SIGHTINGS


 
US To Begin Helping Russia
Dismantling World's
Largest Nuke Subs
By Harry Dunphy
Associated Press
11-24-98
 
 
 
 
WASHINGTON -- With U.S. help, Russia will start dismantling the world's largest nuclar submarines next year, Sen. Richard Lugar said Tuesday.
 
Lugar, R-Ind., said Russian researchers also were cooperating with the United States to develop a vaccine for anthrax and prevent the spread of other biological warfare weapons.
 
Just back from a visit nine-day visit to Russia and Ukraine, Lugar said each of Russia's six existing Typhoon submarines carried 20 ballistic missiles capable of launching 200 nuclear warheads at the United States.
 
"This is a major step forward," Lugar told a news conference. "When these submarines are dismantled, 1,200 nuclear weapons will be removed from operational systems that could be used against the United States."
 
He described the Typhoons as the workhorses of the Soviet and Russian strategic missile submarine force. Lugar said dismantling of the first Typhoon in 1999 and he hoped all six would be destroyed in the early 2000s.
 
Lugar, a member of the Senate Foreign Relations Committee, and former Sen. Sam Nunn, D-Ga., who accompanied him on the trip, spearheaded a $400 million a year program that provides technical assistance to the former Soviet Union to eliminate weapons of mass destruction and account for weapons of material.
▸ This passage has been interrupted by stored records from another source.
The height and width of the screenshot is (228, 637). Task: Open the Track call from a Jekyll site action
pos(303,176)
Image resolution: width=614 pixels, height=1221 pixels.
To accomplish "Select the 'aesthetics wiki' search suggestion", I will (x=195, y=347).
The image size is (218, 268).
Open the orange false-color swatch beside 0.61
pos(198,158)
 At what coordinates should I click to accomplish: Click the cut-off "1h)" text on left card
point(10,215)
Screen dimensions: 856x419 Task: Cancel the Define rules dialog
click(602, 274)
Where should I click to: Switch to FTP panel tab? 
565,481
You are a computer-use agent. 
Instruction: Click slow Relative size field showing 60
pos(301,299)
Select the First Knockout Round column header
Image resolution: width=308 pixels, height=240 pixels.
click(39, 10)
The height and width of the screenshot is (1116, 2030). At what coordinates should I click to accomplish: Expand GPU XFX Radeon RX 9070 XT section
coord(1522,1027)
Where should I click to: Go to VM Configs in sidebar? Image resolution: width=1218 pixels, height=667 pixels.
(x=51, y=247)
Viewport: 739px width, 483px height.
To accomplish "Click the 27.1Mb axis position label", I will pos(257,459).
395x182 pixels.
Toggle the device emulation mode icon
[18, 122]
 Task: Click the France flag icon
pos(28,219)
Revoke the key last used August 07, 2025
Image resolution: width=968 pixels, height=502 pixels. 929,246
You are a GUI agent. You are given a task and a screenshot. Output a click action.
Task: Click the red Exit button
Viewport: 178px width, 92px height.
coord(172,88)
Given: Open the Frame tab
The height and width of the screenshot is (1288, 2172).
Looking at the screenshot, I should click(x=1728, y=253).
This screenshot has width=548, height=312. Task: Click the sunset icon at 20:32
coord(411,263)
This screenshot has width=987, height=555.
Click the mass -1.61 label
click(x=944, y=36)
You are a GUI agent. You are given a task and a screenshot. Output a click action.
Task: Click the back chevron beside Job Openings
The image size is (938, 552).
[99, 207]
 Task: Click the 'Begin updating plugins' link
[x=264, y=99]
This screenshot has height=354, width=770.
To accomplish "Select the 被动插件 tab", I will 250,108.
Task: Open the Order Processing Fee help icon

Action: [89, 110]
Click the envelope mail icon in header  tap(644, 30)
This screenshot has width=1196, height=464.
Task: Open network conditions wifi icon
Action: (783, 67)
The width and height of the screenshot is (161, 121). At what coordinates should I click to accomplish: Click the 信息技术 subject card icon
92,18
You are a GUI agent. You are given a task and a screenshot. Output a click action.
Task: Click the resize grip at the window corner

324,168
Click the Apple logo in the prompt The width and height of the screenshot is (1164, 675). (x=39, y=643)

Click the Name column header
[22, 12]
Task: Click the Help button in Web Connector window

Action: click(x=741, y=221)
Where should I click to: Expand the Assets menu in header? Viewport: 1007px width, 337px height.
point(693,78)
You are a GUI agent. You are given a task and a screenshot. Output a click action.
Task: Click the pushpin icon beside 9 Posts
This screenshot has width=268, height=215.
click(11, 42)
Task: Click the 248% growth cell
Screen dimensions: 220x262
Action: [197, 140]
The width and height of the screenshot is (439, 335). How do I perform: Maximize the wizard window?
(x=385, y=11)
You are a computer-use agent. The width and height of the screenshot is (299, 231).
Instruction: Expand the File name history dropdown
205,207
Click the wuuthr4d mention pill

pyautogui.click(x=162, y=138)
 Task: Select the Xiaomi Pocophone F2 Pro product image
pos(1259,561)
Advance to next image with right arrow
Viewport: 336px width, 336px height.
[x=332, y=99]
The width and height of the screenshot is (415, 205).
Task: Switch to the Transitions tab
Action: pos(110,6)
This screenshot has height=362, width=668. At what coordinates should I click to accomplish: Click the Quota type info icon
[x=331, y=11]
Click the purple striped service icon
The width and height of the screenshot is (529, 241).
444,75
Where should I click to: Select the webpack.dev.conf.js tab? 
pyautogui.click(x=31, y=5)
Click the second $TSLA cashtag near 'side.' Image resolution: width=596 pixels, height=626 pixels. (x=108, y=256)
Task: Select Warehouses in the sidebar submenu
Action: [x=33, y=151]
The program began in 1992.
 
Lugar said his group met with directors of 13 biological institutes from across Russia and visited the world's leading anthrax research institute, the Obolensk State Research Center of Applid Microbiology.
 
Scientists at Obolensk are cooperating in vaccine research with the U.S. Army Medical Research Institute, Lugar said, and have identified six strains of anthrax, a disease that normally afflicts animals such as cattle and sheep but can cause severe illness death in humans who inhale large doses.
 
Lugar said there were hundreds if not thousands of biological pathogens deadly to human beings on file at Obolensk. Its director told him without financial support from Moscow or help from the West he is convinced security at the institute will fall to dangerous levels.